Newnansville, Florida was one of the first American settlements in the interior of Florida. It became the second county seat of Alachua County in 1828, and one of the central locations for activity during the Second Seminole War, during which time it was one of the largest cities in the State. In the 1850s, the Florida Railroad bypassed Newnansville, resulting in the county seat being moved to the new town of Gainesville in 1854. Consequently, Newnansville began to decline, and when a second railway bypassed the town in 1884, most of its residents relocated and formed the new City of Alachua. By 1900, Newnansville was deserted.

The site is approximately 1.5 miles northeast of Alachua, on S.R. 235 off of US 441. Containing partial walls of two cemeteries, the town site was added to the National Register of Historic Places on December 4, 1974.

==History==
===Bellamy Road===
In 1824, only three years after Florida became a United States territory (and the same year that Alachua County itself was created), Congress authorized the construction of the first federal highway in the state. It would connect Pensacola to St. Augustine. The Territorial Council commissioned John Bellamy, a Monticello planter, to build it. The project took two years to complete, at a cost of $20,000. The route would become known as Bellamy Avenue. It was a major highway until the Civil War, when other roads became preferred routes. Newnansville was founded on the Bellamy Road.

===Initial settlement and peak===
The Dell brothers (James, Simeon, and Maxey), who had earlier (during the Patriot War) visited the Alachua County area, came back to settle there sometime after 1814. The exact date of first settlement is uncertain, though the period between 1814 - 1820 is determined from the date of the oldest burial in Newnansville Cemetery, infant Robert Pyles in 1820. Records also show the Dell brothers staying with Edward Wanton (one of the initial founders of the Town of Micanopy) in the Fall of 1821. Newnansville and Micanopy are the oldest distinctly American settlements in the State.

The Dells constructed a post office on the Bellamy Avenue in 1826 which became the nucleus of the new settlement. In 1828, it was renamed Newnansville (in honor of Daniel Newnan, who had led a raid into what is now Alachua County during the Patriot War) and was made the second county seat of Alachua County. In 1832, Newnansville was included as part of the newly formed Columbia County.

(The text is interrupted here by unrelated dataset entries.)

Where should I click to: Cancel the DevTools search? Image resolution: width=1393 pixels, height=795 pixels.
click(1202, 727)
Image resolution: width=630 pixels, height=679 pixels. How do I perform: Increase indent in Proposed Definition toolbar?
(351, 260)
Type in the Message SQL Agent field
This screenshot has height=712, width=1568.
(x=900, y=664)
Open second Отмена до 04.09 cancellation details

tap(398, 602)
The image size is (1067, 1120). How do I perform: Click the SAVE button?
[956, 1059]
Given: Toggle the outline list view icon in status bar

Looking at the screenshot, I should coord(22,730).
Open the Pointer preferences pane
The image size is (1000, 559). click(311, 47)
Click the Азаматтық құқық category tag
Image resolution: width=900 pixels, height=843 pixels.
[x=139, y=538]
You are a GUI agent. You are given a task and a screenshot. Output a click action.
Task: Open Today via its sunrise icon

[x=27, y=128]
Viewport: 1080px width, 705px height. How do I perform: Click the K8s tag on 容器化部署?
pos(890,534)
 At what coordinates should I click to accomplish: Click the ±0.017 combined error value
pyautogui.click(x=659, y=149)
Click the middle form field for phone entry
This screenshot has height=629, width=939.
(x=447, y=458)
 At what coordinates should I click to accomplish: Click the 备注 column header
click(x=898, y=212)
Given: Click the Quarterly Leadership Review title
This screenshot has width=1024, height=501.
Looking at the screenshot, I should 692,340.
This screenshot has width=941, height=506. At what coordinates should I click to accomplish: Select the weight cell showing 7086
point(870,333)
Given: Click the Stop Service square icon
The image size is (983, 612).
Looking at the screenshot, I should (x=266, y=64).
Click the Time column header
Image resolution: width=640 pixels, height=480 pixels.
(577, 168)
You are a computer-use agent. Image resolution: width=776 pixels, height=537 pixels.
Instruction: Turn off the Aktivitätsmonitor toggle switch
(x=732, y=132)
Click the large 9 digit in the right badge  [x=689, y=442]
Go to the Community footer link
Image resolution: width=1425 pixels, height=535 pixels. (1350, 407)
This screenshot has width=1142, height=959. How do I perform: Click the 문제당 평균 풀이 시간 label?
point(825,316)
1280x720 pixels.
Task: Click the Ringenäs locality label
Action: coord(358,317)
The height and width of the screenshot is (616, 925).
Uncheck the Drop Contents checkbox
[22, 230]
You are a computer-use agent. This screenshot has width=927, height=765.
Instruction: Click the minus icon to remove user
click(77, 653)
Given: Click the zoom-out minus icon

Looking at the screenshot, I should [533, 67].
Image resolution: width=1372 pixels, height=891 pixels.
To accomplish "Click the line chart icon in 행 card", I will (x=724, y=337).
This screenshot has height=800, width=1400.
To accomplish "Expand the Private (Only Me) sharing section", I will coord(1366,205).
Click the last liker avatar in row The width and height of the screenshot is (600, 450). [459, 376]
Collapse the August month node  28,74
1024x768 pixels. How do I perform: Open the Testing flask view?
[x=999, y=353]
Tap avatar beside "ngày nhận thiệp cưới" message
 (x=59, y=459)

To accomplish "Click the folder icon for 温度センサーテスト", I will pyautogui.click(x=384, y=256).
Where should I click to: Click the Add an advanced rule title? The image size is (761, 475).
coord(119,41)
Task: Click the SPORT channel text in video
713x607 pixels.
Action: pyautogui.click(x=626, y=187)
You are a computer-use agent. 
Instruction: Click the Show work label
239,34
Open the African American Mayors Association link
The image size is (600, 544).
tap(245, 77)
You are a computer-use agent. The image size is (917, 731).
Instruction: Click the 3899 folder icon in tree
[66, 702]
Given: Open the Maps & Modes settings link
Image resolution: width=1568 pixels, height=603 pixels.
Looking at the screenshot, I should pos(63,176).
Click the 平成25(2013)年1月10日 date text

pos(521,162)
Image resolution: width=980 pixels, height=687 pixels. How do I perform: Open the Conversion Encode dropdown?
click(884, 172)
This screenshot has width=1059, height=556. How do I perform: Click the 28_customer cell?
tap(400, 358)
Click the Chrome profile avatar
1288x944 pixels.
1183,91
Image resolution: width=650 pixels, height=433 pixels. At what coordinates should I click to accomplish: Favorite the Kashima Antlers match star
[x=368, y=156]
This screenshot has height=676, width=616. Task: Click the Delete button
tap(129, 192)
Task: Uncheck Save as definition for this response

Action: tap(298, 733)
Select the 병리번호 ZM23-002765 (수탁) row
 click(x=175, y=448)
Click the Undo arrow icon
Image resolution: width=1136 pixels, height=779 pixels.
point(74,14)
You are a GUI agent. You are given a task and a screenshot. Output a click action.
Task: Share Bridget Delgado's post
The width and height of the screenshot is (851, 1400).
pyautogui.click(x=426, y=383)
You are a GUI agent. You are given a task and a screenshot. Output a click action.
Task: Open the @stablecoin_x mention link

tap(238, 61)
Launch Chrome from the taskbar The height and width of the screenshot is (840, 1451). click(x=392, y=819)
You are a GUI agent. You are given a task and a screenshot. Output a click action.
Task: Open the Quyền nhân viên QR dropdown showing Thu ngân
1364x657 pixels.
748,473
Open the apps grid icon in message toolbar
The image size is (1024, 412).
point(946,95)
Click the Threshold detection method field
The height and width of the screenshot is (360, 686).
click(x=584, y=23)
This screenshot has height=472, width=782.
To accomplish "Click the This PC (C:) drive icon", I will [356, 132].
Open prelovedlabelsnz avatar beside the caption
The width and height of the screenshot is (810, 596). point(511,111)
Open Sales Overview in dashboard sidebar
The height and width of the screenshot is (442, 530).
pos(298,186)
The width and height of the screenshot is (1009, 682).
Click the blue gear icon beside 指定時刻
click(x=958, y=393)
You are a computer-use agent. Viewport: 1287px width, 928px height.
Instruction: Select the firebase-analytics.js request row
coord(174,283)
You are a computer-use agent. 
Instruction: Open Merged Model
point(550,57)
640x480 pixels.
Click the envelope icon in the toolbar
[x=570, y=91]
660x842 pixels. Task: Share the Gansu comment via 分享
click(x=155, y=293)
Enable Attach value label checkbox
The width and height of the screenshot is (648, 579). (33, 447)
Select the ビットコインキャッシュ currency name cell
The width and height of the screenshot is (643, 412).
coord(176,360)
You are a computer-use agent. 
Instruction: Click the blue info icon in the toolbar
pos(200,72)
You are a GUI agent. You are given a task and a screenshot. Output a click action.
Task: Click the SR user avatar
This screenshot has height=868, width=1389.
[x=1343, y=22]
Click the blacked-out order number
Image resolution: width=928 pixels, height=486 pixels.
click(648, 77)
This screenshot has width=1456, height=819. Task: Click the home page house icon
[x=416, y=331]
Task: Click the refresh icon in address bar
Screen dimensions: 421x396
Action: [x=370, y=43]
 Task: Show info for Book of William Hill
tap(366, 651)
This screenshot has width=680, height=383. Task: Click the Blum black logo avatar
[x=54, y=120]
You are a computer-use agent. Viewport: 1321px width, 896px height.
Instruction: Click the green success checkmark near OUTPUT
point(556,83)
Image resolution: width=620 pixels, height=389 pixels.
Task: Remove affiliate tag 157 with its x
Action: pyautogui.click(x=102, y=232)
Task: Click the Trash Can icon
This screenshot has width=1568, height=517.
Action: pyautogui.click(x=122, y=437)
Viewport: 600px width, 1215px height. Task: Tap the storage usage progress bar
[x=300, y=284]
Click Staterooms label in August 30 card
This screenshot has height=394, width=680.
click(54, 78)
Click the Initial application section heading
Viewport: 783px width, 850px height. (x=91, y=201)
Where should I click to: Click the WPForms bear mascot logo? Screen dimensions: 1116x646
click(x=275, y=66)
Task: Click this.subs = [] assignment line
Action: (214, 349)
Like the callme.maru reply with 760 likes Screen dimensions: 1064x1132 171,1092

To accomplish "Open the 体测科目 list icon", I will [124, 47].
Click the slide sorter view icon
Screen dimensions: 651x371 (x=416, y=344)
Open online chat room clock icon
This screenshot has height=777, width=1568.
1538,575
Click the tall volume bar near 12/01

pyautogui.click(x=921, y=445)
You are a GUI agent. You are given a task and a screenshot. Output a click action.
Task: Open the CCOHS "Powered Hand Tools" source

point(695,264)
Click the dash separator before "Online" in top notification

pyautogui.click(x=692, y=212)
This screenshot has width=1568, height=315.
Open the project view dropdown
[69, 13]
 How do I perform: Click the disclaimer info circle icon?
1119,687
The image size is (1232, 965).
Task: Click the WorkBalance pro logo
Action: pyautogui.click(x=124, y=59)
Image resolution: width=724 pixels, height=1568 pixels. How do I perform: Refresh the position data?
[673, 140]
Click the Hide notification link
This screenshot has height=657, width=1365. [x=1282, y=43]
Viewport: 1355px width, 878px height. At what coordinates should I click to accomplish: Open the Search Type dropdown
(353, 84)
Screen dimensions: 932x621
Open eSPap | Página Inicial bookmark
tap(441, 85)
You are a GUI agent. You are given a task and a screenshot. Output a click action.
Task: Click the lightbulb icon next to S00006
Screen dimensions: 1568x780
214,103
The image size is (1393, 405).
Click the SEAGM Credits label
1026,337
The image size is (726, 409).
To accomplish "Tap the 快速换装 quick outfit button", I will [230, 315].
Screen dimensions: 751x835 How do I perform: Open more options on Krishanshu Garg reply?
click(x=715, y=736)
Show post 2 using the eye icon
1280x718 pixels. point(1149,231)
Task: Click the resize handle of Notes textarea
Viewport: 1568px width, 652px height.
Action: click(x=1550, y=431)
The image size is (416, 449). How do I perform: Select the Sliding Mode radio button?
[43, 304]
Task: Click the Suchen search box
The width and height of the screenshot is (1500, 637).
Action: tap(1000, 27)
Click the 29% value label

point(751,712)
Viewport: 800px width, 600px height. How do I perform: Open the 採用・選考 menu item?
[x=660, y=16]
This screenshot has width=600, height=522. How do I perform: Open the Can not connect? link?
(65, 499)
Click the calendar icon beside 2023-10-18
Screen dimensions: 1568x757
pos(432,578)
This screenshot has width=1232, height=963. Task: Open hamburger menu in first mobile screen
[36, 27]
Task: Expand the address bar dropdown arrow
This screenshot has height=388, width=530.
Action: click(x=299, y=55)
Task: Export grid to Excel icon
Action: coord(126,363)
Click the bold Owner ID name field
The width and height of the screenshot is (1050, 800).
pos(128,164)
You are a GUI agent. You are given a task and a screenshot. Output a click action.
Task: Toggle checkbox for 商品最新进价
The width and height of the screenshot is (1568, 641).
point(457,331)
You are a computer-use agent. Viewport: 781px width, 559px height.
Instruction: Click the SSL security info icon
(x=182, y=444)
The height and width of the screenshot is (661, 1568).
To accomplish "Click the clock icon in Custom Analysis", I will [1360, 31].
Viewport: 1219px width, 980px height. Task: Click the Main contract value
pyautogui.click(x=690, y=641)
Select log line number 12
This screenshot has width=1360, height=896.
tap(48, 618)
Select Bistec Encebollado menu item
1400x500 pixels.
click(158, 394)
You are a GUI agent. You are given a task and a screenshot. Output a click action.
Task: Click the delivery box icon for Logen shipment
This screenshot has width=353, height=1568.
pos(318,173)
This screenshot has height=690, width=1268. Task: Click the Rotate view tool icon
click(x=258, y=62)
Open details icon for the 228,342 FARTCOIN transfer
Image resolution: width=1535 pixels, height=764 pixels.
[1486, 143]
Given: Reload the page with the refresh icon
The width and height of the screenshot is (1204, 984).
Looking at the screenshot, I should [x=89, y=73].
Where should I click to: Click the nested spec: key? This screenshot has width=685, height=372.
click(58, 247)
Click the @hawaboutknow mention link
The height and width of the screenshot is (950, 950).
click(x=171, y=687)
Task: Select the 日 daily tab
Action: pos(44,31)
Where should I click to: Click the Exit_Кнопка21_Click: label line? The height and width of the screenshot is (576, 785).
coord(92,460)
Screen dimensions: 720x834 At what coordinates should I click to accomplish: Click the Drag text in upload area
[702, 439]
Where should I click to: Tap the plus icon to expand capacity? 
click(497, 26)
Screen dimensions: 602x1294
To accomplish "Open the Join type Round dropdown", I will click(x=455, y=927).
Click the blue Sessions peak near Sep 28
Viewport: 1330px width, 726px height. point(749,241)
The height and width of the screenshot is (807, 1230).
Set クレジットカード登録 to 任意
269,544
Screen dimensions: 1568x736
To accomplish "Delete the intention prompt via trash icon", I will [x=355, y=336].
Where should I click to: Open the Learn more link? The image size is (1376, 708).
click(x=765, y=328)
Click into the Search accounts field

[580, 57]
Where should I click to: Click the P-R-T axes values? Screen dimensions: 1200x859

With the outbreak of the Second Seminole War in 1835, many residents from around the area abandoned their farms and moved to the town or nearby Fort Gilliland for refuge. Women and men both worked to fortify the town's defenses, and families doubled up in crowded spaces. Some 300 people lived in tents outside the fort.

In 1839, the legislature returned Newnansville to Alachua County, and it again became the county seat. A United States General Land Office was established in 1842 to make it easier for settlers to buy public land or file claims, rather than having to go all the way to St. Augustine. Following the end of the Seminole wars, the town flourished, becoming the center for trade and plantation life in the area. The county produced mainly corn and cotton in the antebellum years. It built a new courthouse in 1850.

=== Decline ===
The Florida Railroad Company announced its plan to build a line from Fernandina to Cedar Key, passing several miles south of Newnansville. As a result, county residents voted in 1853 to move the county seat to a location along the planned route of the railroad, naming the new town Gainesville. Losing the county seat marked the beginning of decline for Newnansville as settlement moved south in the county. The town was directed to sell the courthouse in 1857, and it was used as a Masonic temple.

After the Civil War farmers developed the citrus industry in the area. Two major factors contributed to the town's continuing decline. The Live Oak, Tampa and Charlotte Harbor Railroad, said to be connecting Newnansville to Gainesville, bypassed the town in 1883, building its line to the south. In 1884 the town was bypassed again, when the Savannah, Florida, and Western Railroad constructed its line a mile and a half to the southwest. A new town, Alachua, grew up at a station stop there. In the winter of 1886, a major freeze ruined the area citrus crop. This major setback, plus the lack of railway connections, led businesses and residents to move to the growing communities of Alachua and Gainesville.

Newnansville was the site of several race-related murders in the mid-19th Century. In 1896 Harry Jordan, an African-American man suspected of the murder of Dr. J.N. Cloud, was burned to death in Newnansville. He had taken shelter in a house, defending himself in a shootout with a white mob outside. They set the house on fire, and he died. In 2021, the Alachua-Newnansville Community Remembrance Project identified eight victims of lynching from Newnansville: George Bibbon (1867), Cooley Johnson (1867), Willey Bradley (1868), Ceasar Sullivan (1868), Harry Hurl (1869), Joseph Hurl (1869), son of Harry Harold (1869), and William Rawls (1895).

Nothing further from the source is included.